I had long believed that certain emotions have cognitive import in reasoning and argument, a view supported by Aristotle’s Rhetoric and Ethics. I have been further convinced of this view by the writings of Martha Nussbaum. I agree with her when she maintains that “emotions are appraisals or value judgments, which ascribe to things and persons outside the person’s control great importance for that person’s own flourishing” (Nussbaum, 2001, 4). I also concur in her observation that practical reasoning unaccompanied by emotion is not sufficient for practical wisdom; that emotions are not only not more unreliable than intellectual calculations, but frequently are more reliable, and less deceptively seductive” (Nussbaum, 1990, 40). The result of all this is my current project and the Narrative Ethical Judgment Model.
In this schematic, data, or relevant facts, are considered components of a Scene, that is, the circumstances that give rise to the conflict at hand that requires ethical resolution. Warrant is reconstrued as Premise, that is, the principle, rule, or standard by which one would move to resolution, at least at the outset of reflection. Backing for the Premise and Counter Premise, the term given to what has been called reservation, remain the same: evidence and values. However, emotions have been added to matters to be considered. What in the past has been called claim is now, Resolution. It should be noted that resolution of an ethical dilemma need not be a simple choice between this or that; it can be a choice to do some of this or that or something else not immediately apparent.

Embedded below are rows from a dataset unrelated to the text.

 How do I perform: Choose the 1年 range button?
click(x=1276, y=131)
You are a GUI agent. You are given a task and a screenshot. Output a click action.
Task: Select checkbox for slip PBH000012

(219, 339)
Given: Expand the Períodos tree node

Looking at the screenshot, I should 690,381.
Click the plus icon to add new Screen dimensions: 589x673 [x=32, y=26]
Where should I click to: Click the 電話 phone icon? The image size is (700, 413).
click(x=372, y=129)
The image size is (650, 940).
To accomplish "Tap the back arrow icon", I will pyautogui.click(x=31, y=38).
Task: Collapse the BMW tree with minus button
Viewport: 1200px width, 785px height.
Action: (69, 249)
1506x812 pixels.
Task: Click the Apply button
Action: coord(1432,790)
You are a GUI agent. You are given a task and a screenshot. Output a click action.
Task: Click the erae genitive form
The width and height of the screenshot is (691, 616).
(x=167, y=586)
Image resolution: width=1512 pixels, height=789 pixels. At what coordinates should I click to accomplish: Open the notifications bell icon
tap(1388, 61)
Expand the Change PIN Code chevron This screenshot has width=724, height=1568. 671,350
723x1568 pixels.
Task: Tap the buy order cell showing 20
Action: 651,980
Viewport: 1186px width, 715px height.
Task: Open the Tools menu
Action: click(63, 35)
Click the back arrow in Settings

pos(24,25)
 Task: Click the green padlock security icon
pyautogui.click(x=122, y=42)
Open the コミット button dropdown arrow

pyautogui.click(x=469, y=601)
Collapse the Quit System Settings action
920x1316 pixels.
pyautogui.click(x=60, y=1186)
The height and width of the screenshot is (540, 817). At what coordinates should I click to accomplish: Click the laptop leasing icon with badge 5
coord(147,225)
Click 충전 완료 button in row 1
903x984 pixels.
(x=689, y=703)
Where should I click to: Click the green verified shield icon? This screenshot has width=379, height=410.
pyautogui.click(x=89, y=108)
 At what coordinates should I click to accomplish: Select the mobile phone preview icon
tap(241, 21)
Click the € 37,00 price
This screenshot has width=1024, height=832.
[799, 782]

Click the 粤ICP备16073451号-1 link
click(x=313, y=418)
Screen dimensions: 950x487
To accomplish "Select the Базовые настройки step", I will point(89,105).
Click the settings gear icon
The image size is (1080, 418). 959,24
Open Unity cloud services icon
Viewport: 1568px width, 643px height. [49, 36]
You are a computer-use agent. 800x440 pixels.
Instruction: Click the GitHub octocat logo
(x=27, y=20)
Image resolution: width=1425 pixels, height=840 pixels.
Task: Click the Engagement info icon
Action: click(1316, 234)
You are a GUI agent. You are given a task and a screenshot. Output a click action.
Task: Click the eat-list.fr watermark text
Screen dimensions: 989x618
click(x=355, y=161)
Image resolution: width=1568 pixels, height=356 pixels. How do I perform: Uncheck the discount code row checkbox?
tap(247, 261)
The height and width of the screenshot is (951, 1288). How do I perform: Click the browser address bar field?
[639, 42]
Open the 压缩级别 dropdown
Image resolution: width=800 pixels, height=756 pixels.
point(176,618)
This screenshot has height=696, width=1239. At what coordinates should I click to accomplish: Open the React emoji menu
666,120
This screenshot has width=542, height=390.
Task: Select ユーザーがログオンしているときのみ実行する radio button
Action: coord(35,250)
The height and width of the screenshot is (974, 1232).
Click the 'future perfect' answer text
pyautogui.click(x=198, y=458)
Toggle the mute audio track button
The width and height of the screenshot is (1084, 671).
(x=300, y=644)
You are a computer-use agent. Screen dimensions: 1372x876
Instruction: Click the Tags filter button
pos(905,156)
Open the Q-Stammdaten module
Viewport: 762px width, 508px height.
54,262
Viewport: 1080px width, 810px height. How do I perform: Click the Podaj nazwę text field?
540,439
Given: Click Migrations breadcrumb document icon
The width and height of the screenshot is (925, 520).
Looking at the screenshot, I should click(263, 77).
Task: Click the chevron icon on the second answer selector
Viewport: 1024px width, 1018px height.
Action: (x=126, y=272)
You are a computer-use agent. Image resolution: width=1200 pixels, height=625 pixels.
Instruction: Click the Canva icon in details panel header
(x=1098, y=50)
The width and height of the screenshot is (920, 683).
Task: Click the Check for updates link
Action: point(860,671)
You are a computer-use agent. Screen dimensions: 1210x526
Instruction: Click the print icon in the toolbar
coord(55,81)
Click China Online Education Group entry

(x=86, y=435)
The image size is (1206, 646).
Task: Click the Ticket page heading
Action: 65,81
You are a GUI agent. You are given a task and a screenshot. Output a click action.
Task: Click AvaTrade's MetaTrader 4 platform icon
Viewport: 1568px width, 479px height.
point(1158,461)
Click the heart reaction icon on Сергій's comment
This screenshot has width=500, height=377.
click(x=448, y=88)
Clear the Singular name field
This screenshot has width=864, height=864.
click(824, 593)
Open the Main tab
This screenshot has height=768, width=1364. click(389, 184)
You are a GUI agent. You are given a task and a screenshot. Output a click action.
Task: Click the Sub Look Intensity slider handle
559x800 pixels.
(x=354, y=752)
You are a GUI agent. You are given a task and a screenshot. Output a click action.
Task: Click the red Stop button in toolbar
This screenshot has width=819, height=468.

Even a cursory examination of the elements displayed in the Narrative Ethical Judgment Model will reveal sources of good reasons for Pierre to stay with his mother or to join the Free French Forces in England. He could argue that he was staying with his mother because of what the Bible admonishes him to do, that he is obligated by familial and secular customs of his country, that his decision is based on love and caring for his mother, and that his feelings of self-worth depends on his staying. In defense of the decision to leave to join the French Free Forces, he could argue that it is his duty, along with that of all citizens, to fight for his country, that family honor is at stake, that the Bible advises an “eye for an eye,” and that his integrity and self-respect can only be restored by avenging his brother’s death and his father’s probable collaboration.
As compelling as any of these arguments might be for others, they must first and finally be convincing to Pierre himself. Whatever line of argument he might choose, it must be chosen because it is the most reasonable and sincere one he can make; it must be mindful, heartfelt, one that he, and perhaps others, can live by because it is intrinsically good. What ultimately matters is the quality of the reflection and deliberation that goes into the decision.
What Pierre is faced with, in essence, is choosing between conflicting narratives: between the religious and secular stories of familial responsibility and the national and cultural stories of citizenship and familial and personal honor. To choose one or the other of these stories is to choose to be of a certain character, a person who characteristically acts in regard to a particular set of values. His choice calls for much more than a cursory examination of the elements that make-up the Narrative Ethical Judgment Model; it demands thorough reflection and deliberation. The tests of narrative coherence and fidelity, which comprise the mainstays of what I call narrative rationality, are relevant and useful here.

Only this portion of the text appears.